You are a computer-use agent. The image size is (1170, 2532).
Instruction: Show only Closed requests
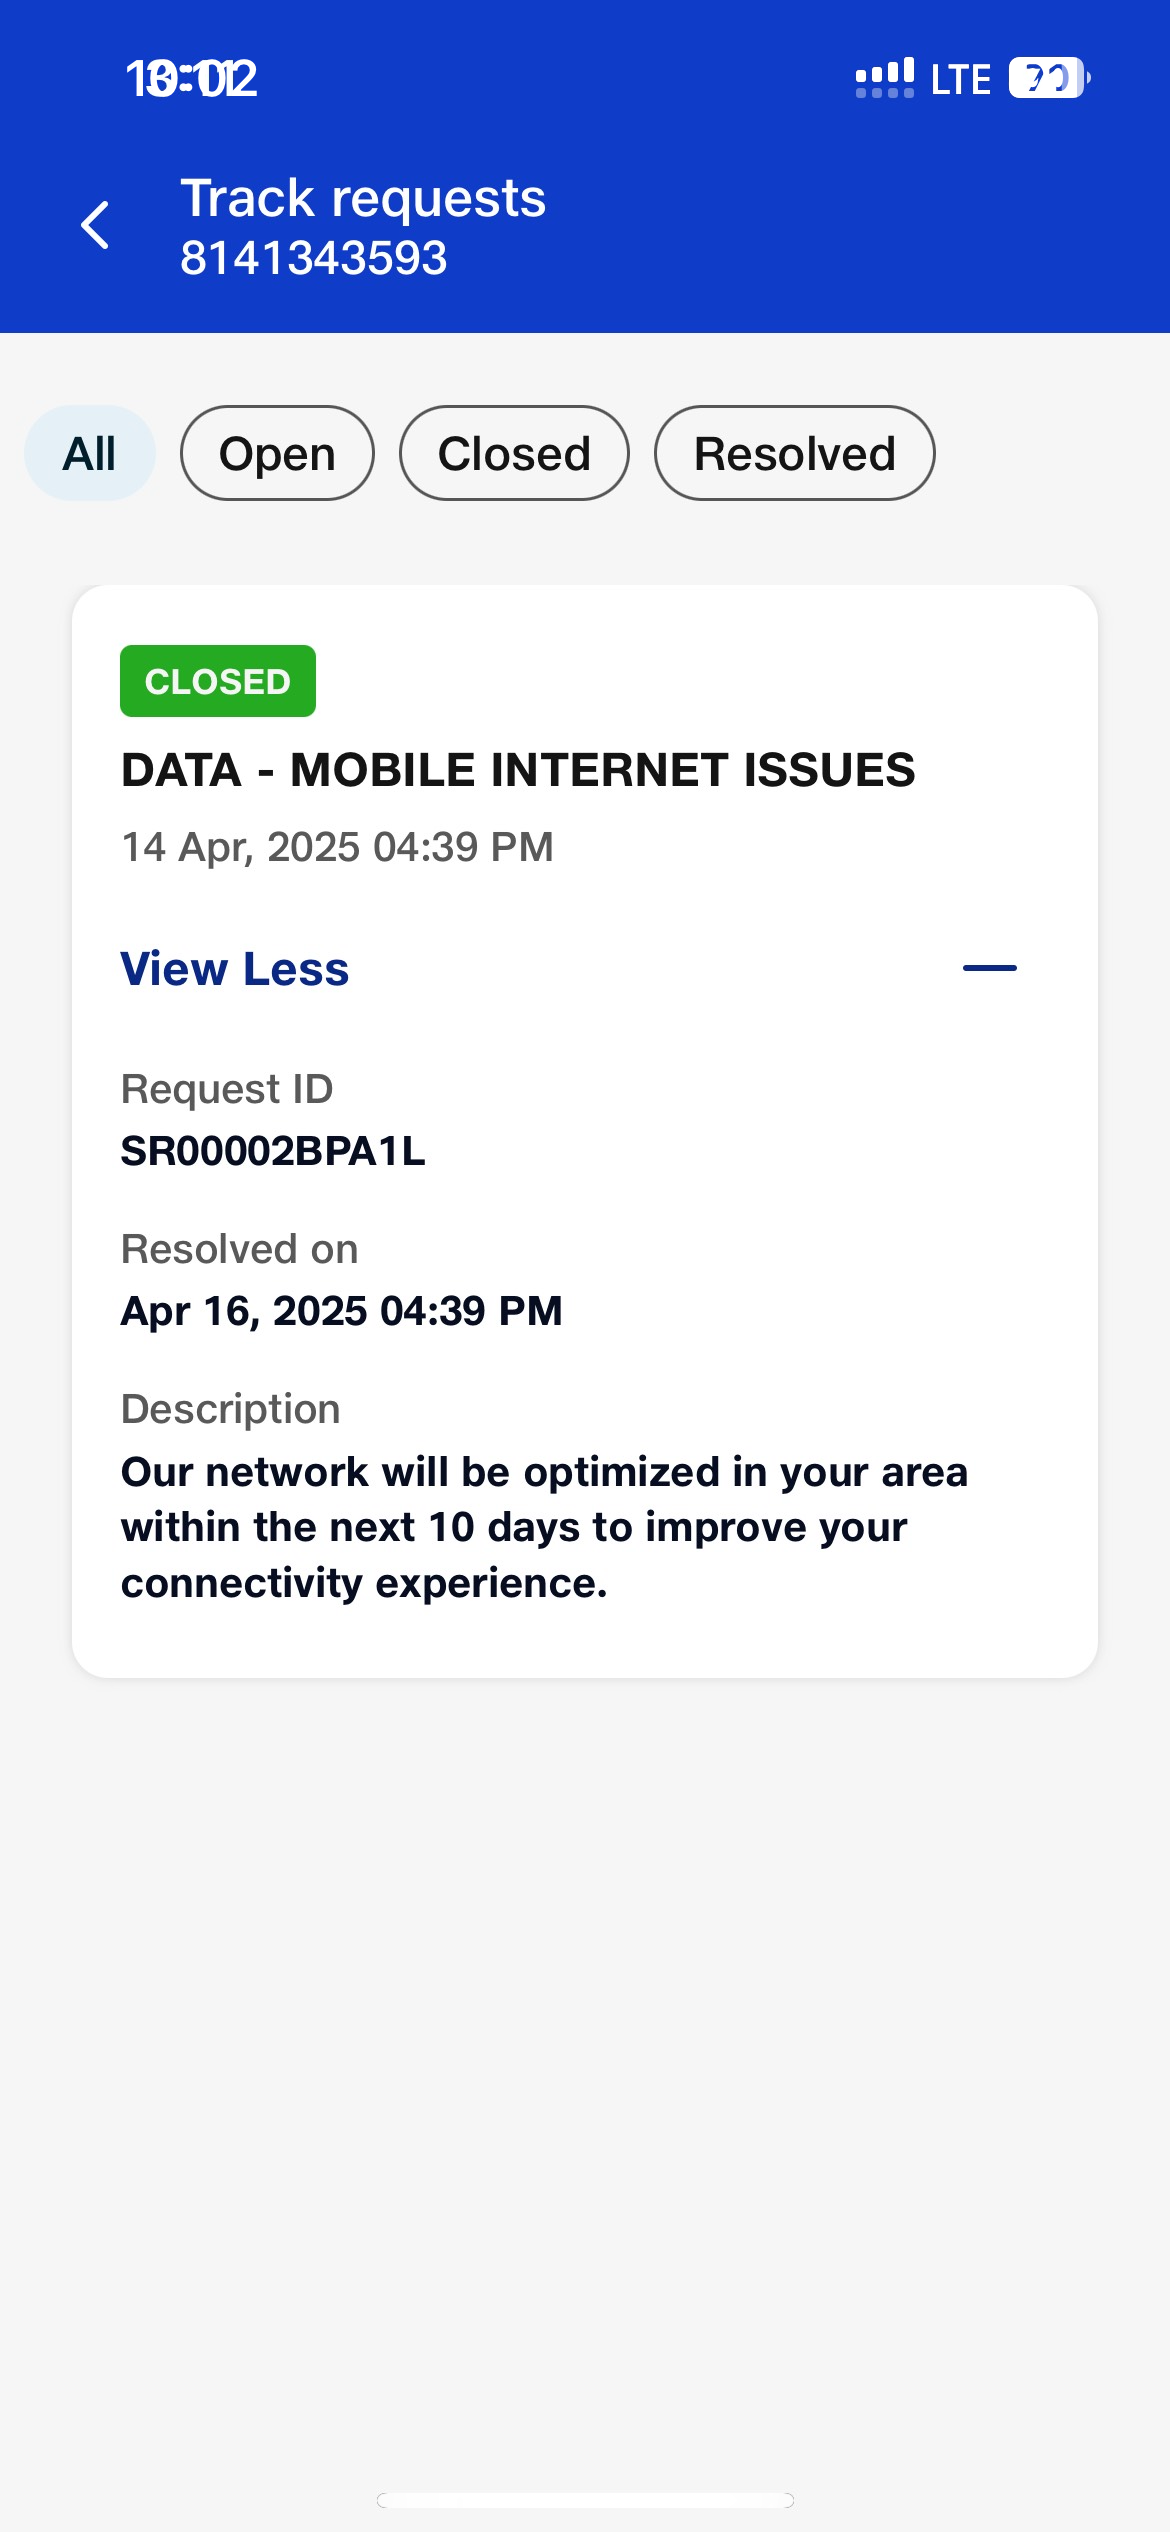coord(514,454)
--
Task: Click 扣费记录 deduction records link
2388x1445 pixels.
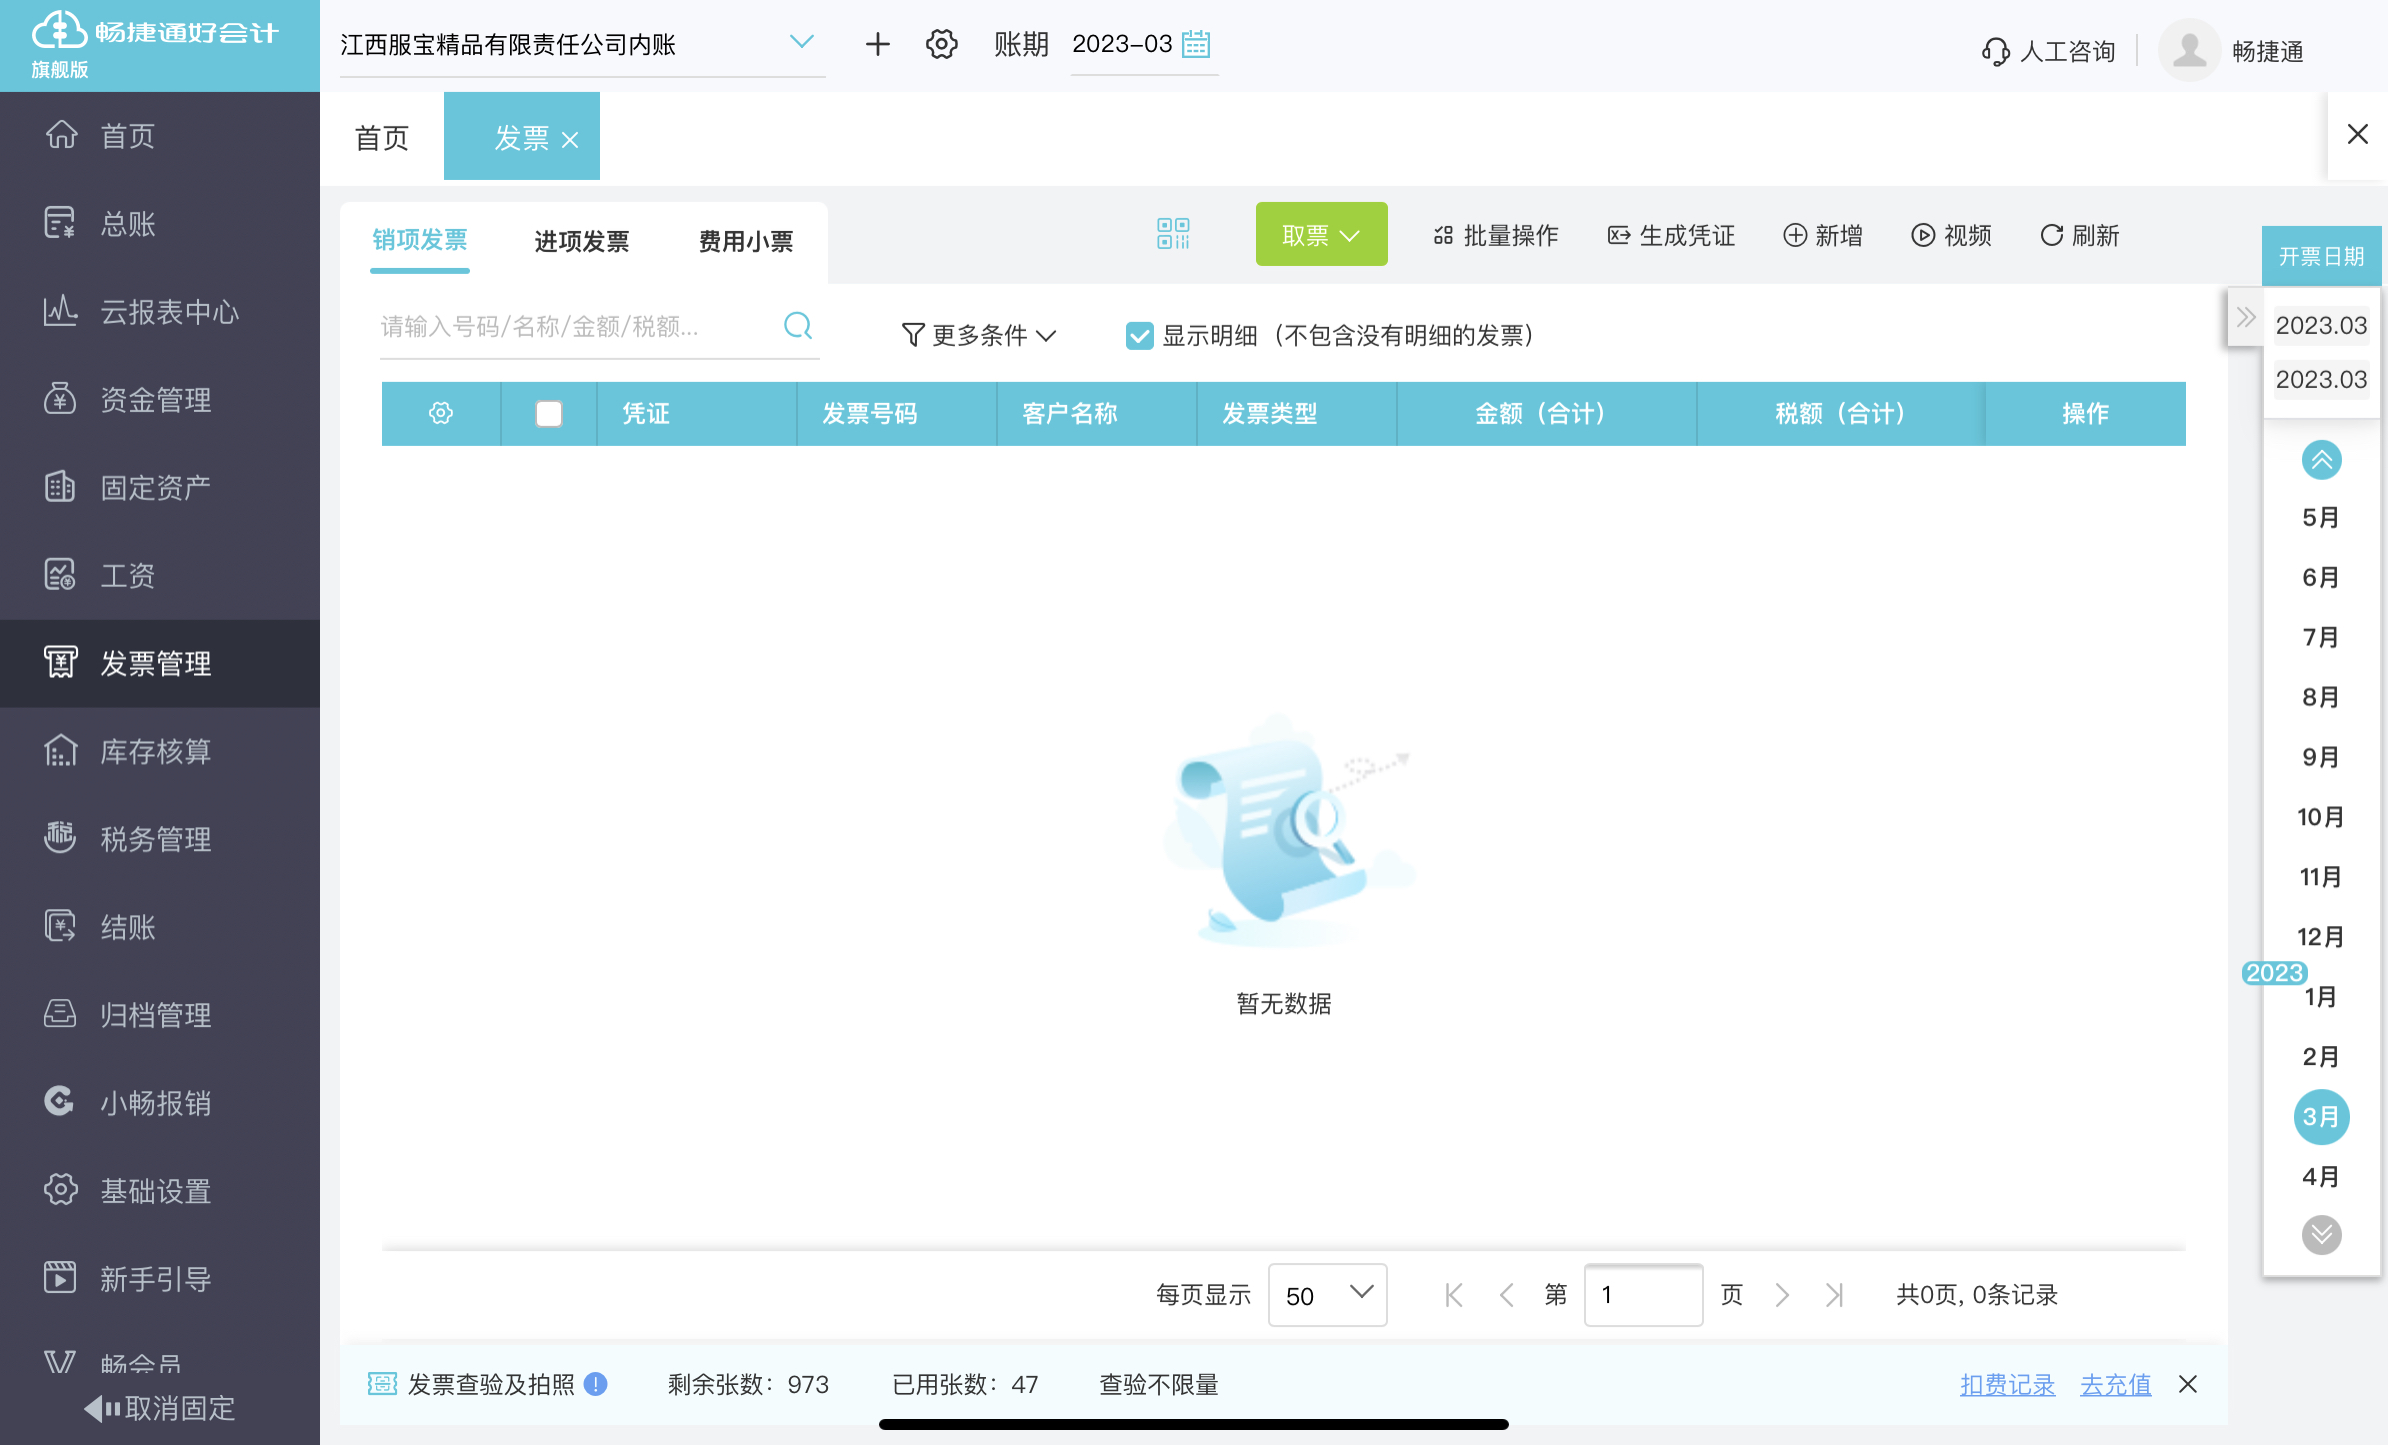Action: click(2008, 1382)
==
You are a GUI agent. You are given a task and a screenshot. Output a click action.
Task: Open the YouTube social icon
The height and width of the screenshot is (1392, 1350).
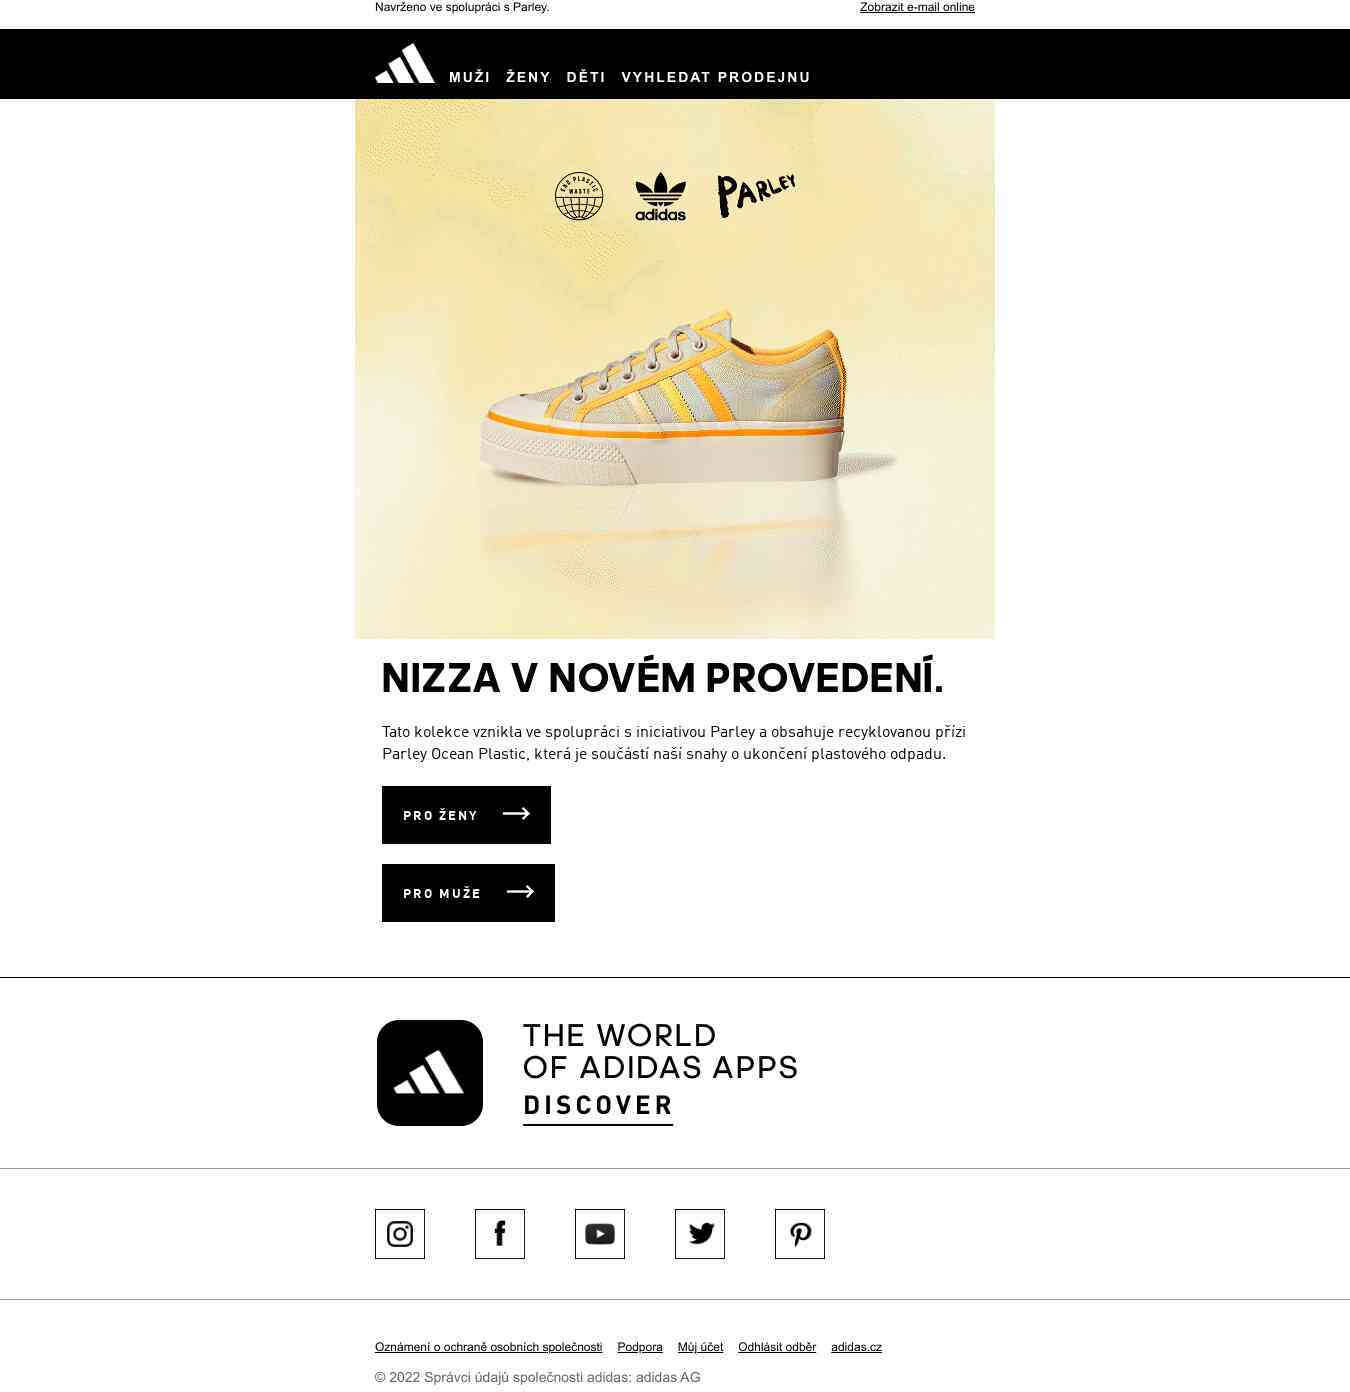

TASK: Find and copy each line of the listing above that holds the word "screenshot".

SOLUTION TO THIS TASK:
You are a GUI agent. You are given a task and a screenshot. Output a click action.
The height and width of the screenshot is (1392, 1350).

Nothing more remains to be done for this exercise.